___ DATA RECORDS ___

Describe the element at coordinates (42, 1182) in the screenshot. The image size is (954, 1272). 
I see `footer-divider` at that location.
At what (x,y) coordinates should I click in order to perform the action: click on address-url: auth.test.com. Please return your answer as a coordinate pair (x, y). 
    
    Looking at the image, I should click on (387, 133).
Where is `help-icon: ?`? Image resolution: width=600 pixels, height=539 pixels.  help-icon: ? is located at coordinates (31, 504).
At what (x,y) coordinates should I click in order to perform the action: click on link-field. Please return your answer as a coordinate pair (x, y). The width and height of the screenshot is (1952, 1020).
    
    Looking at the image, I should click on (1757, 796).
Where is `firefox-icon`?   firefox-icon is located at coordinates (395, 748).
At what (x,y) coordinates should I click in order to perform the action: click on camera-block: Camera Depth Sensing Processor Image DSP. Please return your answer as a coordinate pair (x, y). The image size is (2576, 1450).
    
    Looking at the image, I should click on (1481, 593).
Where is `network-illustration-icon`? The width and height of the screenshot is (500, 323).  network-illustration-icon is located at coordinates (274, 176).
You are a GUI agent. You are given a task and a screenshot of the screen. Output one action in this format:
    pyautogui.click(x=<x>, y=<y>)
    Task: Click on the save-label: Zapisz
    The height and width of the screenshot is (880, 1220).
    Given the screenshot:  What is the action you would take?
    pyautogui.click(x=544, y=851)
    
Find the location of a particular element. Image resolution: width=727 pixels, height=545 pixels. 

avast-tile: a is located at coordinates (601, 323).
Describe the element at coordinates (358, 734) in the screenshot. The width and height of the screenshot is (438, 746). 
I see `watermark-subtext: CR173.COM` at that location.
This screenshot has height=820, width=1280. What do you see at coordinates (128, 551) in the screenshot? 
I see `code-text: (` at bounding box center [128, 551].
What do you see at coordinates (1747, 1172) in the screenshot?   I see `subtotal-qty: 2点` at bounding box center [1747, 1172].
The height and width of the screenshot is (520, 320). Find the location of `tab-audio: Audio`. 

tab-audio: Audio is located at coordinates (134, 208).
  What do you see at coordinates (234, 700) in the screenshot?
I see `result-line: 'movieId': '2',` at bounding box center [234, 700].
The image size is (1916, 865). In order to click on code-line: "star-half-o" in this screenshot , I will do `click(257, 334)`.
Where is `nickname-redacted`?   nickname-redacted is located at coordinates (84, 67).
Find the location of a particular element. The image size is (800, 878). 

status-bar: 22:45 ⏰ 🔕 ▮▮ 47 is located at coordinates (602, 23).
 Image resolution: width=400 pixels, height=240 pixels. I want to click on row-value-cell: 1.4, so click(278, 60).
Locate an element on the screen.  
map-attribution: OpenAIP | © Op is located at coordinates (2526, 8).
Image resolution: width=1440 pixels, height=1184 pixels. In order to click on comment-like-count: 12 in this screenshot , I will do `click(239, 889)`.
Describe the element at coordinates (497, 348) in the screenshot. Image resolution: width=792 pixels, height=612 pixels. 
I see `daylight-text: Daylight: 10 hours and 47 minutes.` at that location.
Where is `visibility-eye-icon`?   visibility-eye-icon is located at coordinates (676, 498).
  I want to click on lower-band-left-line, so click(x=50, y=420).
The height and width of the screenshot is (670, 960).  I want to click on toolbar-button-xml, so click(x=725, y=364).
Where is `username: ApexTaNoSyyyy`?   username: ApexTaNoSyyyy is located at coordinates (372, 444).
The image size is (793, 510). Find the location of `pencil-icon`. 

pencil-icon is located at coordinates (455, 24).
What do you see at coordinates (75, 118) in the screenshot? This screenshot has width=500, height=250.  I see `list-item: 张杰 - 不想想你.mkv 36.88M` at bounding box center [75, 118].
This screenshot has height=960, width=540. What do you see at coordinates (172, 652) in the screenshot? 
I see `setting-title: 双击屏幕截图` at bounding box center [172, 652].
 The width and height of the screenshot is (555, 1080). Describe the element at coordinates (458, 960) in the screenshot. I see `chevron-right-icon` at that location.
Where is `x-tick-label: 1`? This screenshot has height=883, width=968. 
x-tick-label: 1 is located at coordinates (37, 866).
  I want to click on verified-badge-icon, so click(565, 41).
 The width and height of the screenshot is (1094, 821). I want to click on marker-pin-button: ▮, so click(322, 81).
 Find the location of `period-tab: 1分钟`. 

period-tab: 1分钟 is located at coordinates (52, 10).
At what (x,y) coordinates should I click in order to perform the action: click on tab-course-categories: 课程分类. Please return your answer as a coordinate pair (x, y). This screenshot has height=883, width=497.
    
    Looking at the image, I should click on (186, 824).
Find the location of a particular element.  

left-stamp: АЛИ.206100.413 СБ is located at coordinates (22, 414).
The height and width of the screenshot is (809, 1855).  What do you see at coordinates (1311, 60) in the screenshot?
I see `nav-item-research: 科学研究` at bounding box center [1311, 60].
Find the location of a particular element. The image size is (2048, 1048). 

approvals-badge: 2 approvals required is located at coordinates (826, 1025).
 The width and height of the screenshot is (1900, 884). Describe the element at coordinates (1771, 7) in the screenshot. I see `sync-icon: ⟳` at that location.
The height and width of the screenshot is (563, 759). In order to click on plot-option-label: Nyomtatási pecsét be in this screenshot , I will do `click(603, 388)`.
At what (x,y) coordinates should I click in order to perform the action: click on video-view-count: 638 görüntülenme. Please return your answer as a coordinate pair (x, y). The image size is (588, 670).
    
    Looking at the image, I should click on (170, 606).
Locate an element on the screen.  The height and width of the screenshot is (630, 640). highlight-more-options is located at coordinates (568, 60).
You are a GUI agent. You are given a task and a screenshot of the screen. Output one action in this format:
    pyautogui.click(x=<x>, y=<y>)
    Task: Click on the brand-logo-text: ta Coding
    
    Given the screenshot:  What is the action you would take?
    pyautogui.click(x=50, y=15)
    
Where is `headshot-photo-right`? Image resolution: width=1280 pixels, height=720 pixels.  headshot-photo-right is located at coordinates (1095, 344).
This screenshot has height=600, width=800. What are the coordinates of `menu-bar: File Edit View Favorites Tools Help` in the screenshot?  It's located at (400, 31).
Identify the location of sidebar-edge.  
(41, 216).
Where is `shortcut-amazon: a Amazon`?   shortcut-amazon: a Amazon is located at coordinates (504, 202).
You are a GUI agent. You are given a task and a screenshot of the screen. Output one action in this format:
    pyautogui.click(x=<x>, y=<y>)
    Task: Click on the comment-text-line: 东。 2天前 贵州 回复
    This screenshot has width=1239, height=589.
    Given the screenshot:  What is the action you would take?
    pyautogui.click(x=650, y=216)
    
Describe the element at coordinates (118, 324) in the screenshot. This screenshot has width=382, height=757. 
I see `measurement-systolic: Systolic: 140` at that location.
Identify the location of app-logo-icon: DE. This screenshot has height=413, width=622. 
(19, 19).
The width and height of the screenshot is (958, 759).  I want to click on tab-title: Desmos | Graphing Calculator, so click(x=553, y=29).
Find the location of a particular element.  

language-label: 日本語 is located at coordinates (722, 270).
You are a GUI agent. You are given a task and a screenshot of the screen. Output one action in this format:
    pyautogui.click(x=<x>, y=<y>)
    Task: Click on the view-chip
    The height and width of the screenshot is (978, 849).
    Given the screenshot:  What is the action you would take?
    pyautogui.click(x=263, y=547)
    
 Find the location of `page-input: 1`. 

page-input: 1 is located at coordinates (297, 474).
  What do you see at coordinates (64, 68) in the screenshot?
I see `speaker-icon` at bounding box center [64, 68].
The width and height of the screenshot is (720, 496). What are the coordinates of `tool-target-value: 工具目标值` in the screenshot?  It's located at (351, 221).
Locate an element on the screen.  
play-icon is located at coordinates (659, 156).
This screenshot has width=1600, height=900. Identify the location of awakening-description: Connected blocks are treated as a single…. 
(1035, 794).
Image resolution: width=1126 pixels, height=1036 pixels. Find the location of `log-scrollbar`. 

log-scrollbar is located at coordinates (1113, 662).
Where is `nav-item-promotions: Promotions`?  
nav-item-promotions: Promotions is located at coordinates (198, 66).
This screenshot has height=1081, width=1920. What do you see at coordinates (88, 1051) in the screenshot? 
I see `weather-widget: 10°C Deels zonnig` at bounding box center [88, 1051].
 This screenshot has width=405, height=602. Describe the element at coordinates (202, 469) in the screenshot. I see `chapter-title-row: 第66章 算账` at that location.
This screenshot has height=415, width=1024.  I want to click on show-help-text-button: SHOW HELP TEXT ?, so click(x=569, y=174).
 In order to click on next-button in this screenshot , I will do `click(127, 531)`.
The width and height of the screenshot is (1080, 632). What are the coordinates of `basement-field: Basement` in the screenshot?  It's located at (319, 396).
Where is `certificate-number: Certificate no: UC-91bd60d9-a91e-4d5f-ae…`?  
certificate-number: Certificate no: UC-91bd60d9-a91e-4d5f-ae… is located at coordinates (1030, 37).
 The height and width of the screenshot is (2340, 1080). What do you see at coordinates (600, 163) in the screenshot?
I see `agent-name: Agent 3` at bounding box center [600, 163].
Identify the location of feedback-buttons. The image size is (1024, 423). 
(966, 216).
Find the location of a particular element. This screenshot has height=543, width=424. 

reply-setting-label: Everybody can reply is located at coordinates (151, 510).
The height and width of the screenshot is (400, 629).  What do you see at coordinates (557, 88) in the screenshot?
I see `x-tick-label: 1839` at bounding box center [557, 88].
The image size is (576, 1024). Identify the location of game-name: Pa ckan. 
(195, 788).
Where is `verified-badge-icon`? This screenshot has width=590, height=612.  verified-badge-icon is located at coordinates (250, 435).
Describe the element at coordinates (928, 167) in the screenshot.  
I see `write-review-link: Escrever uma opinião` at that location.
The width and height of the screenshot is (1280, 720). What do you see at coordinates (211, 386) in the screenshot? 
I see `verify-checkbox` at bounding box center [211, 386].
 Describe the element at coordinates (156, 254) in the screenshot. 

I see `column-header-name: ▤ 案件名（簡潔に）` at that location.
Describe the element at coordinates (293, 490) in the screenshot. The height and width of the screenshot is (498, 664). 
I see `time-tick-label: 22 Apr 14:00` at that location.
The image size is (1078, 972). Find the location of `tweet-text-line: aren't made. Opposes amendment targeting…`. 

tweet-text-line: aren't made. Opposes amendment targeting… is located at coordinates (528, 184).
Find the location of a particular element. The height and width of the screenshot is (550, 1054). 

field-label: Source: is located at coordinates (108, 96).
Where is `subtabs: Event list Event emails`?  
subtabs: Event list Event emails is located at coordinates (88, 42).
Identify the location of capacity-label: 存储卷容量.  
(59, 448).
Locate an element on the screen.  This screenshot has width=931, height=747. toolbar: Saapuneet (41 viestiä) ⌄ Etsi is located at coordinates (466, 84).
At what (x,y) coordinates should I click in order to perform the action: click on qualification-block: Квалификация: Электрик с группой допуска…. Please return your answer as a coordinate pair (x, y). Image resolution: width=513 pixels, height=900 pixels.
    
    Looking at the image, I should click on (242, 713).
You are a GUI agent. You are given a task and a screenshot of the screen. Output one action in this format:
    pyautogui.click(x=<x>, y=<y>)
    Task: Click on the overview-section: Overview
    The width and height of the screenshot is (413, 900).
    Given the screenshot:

___

Turn the lines above, from the one containing "This screenshot has width=1600, height=900." through the one containing "(195, 788).", into a JSON list of strings with one string per line. Skip blank lines.

[
  "This screenshot has width=1600, height=900. Identify the location of awakening-description: Connected blocks are treated as a single…. ",
  "(1035, 794).",
  "Image resolution: width=1126 pixels, height=1036 pixels. Find the location of `log-scrollbar`. ",
  "log-scrollbar is located at coordinates (1113, 662).",
  "Where is `nav-item-promotions: Promotions`?  ",
  "nav-item-promotions: Promotions is located at coordinates (198, 66).",
  "This screenshot has height=1081, width=1920. What do you see at coordinates (88, 1051) in the screenshot? ",
  "I see `weather-widget: 10°C Deels zonnig` at bounding box center [88, 1051].",
  " This screenshot has width=405, height=602. Describe the element at coordinates (202, 469) in the screenshot. I see `chapter-title-row: 第66章 算账` at that location.",
  "This screenshot has height=415, width=1024.  I want to click on show-help-text-button: SHOW HELP TEXT ?, so click(x=569, y=174).",
  " In order to click on next-button in this screenshot , I will do `click(127, 531)`.",
  "The width and height of the screenshot is (1080, 632). What are the coordinates of `basement-field: Basement` in the screenshot?  It's located at (319, 396).",
  "Where is `certificate-number: Certificate no: UC-91bd60d9-a91e-4d5f-ae…`?  ",
  "certificate-number: Certificate no: UC-91bd60d9-a91e-4d5f-ae… is located at coordinates (1030, 37).",
  " The height and width of the screenshot is (2340, 1080). What do you see at coordinates (600, 163) in the screenshot?",
  "I see `agent-name: Agent 3` at bounding box center [600, 163].",
  "Identify the location of feedback-buttons. The image size is (1024, 423). ",
  "(966, 216).",
  "Find the location of a particular element. This screenshot has height=543, width=424. ",
  "reply-setting-label: Everybody can reply is located at coordinates (151, 510).",
  "The height and width of the screenshot is (400, 629).  What do you see at coordinates (557, 88) in the screenshot?",
  "I see `x-tick-label: 1839` at bounding box center [557, 88].",
  "The image size is (576, 1024). Identify the location of game-name: Pa ckan. ",
  "(195, 788)."
]